(De g. à d.) Julien Semperboni, Secrétaire Général de l'UPCP, François Longchamp, Président du Conseil d'Etat, Pierre Maudet, Président du DSE, Marc Baudat, Président de l'UPCP et Sébastien Glauser, Vice-Président de l'UPCP (Photo: FB P.Maudet)

Accord historique entre les Syndicats de policiers et le Conseil d’Etat

L’accord a été signé ce matin entre le Conseil d’Etat et les deux syndicats de policiers, au terme de huit mois de négociations acharnées. C’est le signe clair d’une volonté commune de trouver des solutions équitables socialement et équilibrées financièrement. C’est aussi la reconnaisse de la fonction – unique – du policier, consacrée par la Loi sur la Police. C’est enfin l’occasion d’apaiser durablement des relations tumultueuses et de passer à une ère plus constructive. Car nous poursuivons le même but: la sécurité de tous les Genevois. (FB: Pierre Maudet)

Les primes d’assurance maladie des policiers ne seront plus prises en charge par l’Etat dès 2019. Le gouvernement genevois a annoncé mardi avoir trouvé un accord avec les syndicats de la police pour mettre fin à cette particularité.

Pour éviter une trop grande perte de pouvoir d’achat, les policiers actuellement au bénéfice de cette aide recevront, à partir de janvier 2019, une compensation individuelle mensuelle forfaitaire calquée sur la prime moyenne de l’assurance maladie de base à Genève, soit 583,30 francs.

En revanche, les nouveaux arrivants dans la police n’auront rien. L’accord qui a été passé entre le Conseil d’Etat genevois et les syndicats de la police est l’aboutissement de plusieurs mois de négociations. Outre les primes d’assurance maladie, il porte aussi sur les débours et les classes de fonctions dans la police.

Une seule classe

Il a ainsi été convenu de regrouper dans une classe identique tous les policiers d’une même fonction. L’alignement a été opéré à la hausse «pour faire suite aux revendications des syndicats», a relevé le gouvernement genevois.

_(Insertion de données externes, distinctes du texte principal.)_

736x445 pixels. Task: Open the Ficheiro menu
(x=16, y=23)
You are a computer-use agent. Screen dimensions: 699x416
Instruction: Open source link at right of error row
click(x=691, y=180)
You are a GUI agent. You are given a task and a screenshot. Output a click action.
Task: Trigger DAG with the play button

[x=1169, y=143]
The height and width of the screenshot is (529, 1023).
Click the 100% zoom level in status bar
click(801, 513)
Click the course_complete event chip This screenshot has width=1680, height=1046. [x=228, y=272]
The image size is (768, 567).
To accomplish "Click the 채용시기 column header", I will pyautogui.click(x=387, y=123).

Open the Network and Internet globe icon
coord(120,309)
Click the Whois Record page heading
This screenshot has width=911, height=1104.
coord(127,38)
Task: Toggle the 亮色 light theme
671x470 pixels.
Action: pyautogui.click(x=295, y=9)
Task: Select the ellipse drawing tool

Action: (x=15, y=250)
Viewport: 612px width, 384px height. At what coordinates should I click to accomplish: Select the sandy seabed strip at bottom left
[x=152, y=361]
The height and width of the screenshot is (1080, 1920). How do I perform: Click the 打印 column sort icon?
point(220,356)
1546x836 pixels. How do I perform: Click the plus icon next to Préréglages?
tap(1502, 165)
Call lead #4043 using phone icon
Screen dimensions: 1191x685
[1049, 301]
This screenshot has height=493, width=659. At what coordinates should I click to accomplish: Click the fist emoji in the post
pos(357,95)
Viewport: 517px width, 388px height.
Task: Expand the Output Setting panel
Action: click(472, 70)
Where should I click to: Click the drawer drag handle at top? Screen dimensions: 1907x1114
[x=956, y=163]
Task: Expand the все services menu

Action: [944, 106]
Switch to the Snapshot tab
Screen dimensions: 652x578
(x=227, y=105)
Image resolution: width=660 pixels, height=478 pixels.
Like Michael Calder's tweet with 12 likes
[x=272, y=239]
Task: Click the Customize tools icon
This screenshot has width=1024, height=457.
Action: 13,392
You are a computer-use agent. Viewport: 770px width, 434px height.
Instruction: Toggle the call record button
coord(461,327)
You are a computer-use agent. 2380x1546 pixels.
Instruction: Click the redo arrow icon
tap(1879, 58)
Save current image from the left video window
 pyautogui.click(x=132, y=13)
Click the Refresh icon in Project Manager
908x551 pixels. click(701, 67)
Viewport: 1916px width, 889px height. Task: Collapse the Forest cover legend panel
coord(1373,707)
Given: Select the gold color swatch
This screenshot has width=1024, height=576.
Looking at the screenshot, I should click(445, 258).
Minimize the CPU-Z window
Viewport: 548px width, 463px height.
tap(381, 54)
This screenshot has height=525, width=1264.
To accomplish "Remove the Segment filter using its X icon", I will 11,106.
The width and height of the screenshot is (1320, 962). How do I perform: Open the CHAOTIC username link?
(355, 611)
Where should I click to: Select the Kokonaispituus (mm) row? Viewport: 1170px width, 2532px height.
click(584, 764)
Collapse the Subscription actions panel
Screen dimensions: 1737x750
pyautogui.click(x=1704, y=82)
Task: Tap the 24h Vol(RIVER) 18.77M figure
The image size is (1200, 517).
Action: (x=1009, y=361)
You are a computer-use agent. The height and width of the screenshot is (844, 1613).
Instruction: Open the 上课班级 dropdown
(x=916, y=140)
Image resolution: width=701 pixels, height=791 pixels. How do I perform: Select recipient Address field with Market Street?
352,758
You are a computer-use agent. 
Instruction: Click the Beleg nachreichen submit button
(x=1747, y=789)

Il n’y aura plus de différence de classes à l’engagement entre la gendarmerie et la police judiciaire.

Concernant les débours, il est apparu que le débours forfaitaire payé dans certaines brigades ne correspondait plus aux frais effectifs, a relevé le Conseil d’Etat dans son communiqué. Il a été décidé de maintenir le système, mais avec une réduction linéaire des montants actuels de 50%.

Cette disposition représente 2,4 millions de francs d’économie immédiate et pérenne par rapport au budget 2017, a noté le gouvernement. Elle ne génère aucun coût de production ou de gestion supplémentaire. L’exécutif a insisté sur l’esprit positif et constructif qui a animé les négociations avec les syndicats.